In [1]:
# Import our GPyTorch library
import gpytorch

# Import some classes we will use from torch
from torch.autograd import Variable
from torch.optim import SGD, Adam
from torch.utils.data import DataLoader

In [2]:
# Import datasets to access MNISTS and transforms to format data for learning
from torchvision import transforms, datasets

# Download and load the MNIST dataset to train on
# Compose lets us do multiple transformations. Specically make the data a torch.FloatTensor of shape
# (colors x height x width) in the range [0.0, 1.0] as opposed to an RGB image with shape (height x width x colors)
# then normalize using  mean (0.1317) and standard deviation (0.3081) already calculated (not here)

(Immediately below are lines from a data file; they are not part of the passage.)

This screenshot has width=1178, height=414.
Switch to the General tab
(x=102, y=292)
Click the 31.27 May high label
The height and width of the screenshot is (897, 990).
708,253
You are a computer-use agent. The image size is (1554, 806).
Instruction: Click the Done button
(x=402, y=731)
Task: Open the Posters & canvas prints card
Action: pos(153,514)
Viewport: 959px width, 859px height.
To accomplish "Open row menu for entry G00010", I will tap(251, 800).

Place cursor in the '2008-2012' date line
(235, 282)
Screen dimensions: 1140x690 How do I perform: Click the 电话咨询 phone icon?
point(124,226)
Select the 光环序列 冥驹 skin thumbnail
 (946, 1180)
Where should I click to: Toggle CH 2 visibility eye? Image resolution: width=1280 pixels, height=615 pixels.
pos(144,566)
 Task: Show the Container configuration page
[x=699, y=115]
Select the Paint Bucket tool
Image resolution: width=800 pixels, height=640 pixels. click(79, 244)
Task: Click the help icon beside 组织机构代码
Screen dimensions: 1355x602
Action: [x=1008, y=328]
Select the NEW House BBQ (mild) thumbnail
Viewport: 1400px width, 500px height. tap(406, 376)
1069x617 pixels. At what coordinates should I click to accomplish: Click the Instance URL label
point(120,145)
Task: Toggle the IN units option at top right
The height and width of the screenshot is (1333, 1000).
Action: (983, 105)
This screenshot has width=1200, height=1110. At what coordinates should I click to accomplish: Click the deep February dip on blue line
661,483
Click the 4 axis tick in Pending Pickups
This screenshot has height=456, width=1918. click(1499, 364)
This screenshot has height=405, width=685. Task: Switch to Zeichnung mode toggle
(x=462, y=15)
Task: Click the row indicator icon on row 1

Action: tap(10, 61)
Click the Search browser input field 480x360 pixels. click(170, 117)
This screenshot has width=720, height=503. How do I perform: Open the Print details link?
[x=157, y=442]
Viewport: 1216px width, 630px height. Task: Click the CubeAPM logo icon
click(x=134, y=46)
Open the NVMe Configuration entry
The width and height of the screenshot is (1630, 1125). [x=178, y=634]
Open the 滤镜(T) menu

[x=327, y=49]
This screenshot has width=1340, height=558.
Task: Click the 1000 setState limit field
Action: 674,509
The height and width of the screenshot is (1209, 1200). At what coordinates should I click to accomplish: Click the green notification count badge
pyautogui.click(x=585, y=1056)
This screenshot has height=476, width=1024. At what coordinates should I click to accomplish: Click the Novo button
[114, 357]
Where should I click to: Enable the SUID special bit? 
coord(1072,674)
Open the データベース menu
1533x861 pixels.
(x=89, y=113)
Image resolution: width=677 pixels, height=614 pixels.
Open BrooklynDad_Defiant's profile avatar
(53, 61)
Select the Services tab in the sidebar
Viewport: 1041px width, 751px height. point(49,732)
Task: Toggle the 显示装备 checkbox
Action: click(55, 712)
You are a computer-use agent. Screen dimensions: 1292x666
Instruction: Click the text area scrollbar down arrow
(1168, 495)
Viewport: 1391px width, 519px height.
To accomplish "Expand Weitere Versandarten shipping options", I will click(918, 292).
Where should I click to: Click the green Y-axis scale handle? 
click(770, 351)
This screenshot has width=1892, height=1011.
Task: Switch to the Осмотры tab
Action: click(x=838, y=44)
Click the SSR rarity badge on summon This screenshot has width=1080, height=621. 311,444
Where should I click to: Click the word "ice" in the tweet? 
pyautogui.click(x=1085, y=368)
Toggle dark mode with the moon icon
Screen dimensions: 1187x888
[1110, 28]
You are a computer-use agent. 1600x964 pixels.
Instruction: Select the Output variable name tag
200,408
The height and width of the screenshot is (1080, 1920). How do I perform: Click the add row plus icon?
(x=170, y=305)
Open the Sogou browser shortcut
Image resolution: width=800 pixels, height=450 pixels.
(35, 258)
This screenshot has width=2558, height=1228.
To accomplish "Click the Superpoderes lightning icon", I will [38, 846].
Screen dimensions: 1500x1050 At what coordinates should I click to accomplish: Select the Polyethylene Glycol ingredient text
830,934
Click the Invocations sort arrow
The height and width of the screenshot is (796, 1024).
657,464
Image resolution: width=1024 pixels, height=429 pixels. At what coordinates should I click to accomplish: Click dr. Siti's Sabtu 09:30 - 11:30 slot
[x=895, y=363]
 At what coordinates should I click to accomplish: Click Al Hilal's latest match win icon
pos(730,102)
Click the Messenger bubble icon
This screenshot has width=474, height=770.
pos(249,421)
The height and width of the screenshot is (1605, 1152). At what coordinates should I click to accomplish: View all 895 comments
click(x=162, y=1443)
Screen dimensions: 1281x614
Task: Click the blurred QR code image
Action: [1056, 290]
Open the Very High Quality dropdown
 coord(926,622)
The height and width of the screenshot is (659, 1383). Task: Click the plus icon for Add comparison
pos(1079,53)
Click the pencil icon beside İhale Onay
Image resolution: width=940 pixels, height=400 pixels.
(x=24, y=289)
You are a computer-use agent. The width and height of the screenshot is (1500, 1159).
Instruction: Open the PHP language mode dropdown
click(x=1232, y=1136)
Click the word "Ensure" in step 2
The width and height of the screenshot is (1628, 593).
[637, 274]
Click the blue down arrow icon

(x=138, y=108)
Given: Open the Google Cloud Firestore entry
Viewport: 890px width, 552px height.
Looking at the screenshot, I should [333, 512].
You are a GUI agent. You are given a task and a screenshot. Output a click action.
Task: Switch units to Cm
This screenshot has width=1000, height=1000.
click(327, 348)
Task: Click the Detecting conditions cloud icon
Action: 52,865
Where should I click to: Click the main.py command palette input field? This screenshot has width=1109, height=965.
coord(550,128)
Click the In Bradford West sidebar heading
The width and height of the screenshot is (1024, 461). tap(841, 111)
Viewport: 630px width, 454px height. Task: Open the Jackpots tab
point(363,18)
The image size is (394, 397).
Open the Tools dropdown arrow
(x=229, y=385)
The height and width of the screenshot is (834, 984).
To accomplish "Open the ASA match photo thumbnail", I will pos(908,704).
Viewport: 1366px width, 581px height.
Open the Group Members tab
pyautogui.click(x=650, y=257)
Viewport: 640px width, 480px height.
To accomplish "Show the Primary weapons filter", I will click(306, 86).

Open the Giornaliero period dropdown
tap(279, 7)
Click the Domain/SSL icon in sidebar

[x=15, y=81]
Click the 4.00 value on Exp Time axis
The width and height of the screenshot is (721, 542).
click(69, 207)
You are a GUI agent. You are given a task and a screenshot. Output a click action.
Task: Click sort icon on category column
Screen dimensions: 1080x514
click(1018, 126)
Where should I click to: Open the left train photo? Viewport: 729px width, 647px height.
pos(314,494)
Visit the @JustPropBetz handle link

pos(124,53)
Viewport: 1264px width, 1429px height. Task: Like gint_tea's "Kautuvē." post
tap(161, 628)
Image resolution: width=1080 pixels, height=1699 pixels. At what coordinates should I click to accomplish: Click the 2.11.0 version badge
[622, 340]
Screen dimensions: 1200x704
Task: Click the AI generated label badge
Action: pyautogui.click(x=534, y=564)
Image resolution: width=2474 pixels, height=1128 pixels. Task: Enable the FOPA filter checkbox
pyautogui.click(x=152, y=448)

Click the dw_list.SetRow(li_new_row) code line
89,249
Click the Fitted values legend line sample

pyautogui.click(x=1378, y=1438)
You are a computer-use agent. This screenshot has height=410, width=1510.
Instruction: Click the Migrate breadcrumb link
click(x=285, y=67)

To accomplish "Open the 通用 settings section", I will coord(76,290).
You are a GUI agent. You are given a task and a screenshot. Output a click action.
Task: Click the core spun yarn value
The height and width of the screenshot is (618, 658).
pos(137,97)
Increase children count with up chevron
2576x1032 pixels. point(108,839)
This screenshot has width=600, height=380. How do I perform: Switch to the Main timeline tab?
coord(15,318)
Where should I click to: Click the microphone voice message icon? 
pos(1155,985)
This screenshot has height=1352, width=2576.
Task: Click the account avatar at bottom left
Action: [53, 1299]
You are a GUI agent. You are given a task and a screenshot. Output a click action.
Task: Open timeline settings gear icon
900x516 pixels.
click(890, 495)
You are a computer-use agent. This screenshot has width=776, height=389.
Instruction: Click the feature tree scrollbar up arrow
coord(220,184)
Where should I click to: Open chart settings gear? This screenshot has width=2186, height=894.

# Transformation documentation here: http://pytorch.org/docs/master/torchvision/transforms.html
train_dataset = datasets.MNIST('/tmp', train=True, download=True,
                               transform=transforms.Compose([
                                   transforms.ToTensor(),
                                   transforms.Normalize((0.1307,), (0.3081,))
                               ]))
test_dataset = datasets.MNIST('/tmp', train=False, download=True,
                              transform=transforms.Compose([
                                  transforms.ToTensor(),
                                  transforms.Normalize((0.1307,), (0.3081,))
                              ]))

# But the data into a DataLoader. We shuffle the training data but not the test data because the order
# training data is presented will affect the outcome unlike the test data
train_loader = DataLoader(train_dataset, batch_size=256, shuffle=True, pin_memory=True)
test_loader = DataLoader(test_dataset, batch_size=256, shuffle=False, pin_memory=True)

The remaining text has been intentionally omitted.